> _TASK_
Number of lines below with the word "settings": state it and write nothing more.
MATERIAL FOR THE TASK Block Start
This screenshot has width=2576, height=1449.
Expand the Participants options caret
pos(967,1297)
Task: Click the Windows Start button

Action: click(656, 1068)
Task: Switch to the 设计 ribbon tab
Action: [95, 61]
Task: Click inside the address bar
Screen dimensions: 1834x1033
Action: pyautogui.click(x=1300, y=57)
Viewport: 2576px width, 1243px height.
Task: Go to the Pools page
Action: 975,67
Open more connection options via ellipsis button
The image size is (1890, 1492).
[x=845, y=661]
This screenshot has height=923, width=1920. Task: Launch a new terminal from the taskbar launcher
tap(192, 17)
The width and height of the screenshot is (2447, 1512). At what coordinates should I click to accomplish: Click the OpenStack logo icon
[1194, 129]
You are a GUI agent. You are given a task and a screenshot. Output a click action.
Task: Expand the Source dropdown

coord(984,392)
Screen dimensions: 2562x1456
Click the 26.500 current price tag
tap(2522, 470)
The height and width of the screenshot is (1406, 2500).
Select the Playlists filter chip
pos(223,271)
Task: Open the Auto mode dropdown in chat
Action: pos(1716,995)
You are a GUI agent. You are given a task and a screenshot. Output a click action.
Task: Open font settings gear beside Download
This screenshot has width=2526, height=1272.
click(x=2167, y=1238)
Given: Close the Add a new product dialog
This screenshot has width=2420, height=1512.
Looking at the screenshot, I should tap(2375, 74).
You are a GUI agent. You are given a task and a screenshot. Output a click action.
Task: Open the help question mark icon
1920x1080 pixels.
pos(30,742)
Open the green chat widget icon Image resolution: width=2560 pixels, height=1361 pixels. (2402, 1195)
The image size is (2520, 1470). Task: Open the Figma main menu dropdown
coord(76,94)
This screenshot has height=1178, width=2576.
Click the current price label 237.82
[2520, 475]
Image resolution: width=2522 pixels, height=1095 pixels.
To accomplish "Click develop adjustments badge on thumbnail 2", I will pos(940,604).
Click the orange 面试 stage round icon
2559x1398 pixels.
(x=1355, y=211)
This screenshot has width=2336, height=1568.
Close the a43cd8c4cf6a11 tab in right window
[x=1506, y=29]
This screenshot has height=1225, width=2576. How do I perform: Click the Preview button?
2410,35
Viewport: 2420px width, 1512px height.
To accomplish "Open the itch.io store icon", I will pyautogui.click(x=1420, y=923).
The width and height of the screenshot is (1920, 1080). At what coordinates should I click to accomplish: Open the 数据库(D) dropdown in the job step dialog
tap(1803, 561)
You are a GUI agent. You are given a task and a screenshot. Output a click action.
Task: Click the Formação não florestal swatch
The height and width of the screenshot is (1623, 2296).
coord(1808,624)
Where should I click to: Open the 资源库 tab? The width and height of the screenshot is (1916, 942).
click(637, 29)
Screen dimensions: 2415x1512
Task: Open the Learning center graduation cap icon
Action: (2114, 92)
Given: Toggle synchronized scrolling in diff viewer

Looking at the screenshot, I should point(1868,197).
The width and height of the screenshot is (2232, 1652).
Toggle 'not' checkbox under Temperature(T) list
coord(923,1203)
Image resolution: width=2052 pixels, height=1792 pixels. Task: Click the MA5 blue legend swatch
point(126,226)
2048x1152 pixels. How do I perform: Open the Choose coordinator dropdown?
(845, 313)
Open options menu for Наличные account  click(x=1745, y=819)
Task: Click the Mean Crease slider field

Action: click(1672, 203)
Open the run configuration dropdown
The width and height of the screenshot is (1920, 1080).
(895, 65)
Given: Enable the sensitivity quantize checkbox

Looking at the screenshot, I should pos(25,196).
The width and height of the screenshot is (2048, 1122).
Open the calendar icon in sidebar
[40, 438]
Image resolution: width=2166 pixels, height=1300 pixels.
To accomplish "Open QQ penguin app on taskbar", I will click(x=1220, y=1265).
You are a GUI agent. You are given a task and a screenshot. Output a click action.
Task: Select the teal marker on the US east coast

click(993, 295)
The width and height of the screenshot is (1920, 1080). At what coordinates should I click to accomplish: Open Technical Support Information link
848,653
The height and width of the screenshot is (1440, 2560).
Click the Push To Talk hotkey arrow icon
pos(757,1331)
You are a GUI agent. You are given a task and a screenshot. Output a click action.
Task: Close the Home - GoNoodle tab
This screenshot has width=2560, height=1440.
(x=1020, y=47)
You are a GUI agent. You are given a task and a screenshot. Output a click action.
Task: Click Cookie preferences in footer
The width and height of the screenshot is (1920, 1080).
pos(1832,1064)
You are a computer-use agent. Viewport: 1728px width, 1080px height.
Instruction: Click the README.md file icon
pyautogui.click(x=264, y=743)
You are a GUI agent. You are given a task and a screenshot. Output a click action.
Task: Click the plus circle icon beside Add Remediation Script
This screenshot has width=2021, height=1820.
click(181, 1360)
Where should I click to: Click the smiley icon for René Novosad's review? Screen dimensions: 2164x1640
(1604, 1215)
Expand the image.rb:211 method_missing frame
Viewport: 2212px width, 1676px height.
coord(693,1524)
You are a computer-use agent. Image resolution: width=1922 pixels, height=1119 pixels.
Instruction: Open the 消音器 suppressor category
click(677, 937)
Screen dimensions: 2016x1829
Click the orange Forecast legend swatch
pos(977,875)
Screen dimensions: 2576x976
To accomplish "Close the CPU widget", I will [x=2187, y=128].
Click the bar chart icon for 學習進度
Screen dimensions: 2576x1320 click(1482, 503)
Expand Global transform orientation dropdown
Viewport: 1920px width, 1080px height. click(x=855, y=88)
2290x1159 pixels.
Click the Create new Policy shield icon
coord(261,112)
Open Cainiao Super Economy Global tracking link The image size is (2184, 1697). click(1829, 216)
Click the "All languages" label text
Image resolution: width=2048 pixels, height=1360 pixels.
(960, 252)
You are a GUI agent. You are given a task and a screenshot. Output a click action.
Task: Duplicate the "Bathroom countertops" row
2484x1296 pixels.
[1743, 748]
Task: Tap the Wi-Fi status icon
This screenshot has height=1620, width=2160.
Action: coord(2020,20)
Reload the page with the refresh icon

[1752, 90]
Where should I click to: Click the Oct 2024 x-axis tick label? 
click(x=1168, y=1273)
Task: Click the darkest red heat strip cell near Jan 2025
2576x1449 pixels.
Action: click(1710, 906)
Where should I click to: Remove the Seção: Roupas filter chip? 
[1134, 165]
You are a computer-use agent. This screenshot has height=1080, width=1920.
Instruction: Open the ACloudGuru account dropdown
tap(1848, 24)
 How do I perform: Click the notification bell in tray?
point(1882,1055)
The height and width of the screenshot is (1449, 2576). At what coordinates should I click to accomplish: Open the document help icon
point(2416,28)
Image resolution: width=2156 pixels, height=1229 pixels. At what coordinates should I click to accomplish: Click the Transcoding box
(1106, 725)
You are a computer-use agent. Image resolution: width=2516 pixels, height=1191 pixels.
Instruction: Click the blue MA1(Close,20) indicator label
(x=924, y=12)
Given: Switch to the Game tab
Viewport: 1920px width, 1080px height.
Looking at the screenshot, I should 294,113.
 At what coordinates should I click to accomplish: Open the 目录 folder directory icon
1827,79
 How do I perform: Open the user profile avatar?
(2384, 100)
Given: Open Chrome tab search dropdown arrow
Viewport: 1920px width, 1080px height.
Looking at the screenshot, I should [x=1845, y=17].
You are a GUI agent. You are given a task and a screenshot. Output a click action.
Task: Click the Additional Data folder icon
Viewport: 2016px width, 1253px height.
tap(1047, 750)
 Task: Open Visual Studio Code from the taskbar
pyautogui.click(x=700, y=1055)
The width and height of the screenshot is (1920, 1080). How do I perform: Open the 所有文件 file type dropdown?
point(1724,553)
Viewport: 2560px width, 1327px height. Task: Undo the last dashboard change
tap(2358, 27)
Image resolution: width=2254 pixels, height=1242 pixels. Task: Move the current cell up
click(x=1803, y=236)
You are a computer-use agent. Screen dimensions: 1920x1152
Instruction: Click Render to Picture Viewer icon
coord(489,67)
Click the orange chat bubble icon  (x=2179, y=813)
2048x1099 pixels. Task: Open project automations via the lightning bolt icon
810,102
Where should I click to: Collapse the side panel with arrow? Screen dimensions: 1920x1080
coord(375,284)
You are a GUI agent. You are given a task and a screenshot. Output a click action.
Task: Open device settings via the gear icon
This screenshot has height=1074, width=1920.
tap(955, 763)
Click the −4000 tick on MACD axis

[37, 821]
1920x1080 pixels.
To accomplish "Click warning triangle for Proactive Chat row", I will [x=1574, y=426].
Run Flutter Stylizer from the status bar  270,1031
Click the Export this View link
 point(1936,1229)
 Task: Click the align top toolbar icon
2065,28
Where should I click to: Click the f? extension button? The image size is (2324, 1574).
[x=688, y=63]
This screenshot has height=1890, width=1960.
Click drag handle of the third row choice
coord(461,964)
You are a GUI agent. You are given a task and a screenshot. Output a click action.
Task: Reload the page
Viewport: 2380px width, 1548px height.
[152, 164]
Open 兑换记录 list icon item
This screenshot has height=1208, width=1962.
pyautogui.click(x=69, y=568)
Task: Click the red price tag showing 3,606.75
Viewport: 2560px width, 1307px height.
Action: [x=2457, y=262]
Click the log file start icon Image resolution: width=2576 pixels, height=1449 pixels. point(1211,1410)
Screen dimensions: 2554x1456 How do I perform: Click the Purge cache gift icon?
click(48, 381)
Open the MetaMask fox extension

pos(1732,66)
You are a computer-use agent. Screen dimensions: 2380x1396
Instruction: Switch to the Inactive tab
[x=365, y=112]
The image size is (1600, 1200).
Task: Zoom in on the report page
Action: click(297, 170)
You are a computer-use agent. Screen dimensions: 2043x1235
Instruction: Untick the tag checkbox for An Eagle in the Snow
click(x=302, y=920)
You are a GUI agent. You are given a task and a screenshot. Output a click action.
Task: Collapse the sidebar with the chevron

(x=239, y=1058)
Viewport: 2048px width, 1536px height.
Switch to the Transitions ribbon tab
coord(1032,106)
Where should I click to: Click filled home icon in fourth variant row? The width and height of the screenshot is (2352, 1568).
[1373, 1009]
MATERIAL FOR THE TASK Block End
> _ANSWER TO THE EXERCISE_
2